What to do | Please pull out every line of the material below that contains the word "Mieszkania", and copy each one as it appears.

Start of Extracted entries

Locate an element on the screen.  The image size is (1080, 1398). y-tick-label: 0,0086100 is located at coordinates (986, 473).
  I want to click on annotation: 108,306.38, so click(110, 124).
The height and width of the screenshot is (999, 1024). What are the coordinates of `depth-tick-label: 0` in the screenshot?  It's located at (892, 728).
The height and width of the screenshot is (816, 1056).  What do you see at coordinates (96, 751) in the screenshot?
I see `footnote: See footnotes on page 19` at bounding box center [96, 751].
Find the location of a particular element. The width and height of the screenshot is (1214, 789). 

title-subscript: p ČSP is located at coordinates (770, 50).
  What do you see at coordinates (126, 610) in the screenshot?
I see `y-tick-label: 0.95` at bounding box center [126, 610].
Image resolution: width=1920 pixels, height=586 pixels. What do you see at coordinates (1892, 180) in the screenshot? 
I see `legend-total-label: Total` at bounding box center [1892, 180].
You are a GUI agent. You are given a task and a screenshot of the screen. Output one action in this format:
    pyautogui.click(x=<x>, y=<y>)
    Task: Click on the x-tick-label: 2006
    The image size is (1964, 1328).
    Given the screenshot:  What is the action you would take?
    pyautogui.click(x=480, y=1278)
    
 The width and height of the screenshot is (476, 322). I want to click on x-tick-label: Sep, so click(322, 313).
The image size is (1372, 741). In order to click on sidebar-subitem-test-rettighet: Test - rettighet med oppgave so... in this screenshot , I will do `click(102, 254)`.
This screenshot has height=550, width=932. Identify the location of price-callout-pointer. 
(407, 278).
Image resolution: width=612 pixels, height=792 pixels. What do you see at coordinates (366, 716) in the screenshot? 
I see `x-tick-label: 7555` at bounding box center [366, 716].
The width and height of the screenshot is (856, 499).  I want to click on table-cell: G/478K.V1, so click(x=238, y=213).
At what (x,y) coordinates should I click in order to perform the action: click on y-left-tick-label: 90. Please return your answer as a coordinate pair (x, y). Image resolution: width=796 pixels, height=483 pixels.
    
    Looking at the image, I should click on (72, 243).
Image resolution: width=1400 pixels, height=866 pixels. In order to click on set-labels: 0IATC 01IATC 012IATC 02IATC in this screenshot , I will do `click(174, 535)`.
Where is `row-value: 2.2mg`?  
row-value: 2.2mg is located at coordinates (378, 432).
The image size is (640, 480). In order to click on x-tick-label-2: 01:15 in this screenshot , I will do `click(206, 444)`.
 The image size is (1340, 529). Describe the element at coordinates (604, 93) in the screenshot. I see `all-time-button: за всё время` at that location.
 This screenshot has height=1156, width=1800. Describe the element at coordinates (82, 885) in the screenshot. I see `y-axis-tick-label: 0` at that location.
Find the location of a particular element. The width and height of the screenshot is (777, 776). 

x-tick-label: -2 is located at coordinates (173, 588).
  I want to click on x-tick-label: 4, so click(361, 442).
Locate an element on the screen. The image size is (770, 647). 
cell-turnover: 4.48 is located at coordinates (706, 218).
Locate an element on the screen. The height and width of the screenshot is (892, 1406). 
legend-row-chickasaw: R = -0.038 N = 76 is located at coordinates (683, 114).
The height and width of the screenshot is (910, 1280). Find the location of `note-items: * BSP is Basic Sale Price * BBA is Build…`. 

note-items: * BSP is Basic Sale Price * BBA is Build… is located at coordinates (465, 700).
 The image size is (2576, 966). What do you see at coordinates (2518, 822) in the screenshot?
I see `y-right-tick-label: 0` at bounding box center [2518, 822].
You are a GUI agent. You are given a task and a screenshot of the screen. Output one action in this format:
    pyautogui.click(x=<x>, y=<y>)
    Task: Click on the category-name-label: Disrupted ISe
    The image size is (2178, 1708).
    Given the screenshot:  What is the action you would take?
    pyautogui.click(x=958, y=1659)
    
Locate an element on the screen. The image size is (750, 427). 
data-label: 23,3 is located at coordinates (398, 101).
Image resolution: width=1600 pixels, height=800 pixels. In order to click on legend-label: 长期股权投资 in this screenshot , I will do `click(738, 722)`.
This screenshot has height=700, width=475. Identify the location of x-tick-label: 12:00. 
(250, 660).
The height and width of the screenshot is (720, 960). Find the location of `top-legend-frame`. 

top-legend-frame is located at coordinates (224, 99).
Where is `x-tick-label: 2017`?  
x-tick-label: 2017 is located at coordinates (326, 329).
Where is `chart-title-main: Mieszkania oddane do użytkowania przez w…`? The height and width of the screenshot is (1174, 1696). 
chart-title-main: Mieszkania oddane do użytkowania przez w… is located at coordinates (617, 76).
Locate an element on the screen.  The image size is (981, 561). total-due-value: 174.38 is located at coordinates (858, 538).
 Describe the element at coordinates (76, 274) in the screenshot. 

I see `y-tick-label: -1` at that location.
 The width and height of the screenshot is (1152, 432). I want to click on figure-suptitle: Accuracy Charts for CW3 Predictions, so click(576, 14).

End of Extracted entries

Finished task |
Where is `chart-title-main: Mieszkania oddane do użytkowania przez w…`? The height and width of the screenshot is (1174, 1696). 
chart-title-main: Mieszkania oddane do użytkowania przez w… is located at coordinates (617, 76).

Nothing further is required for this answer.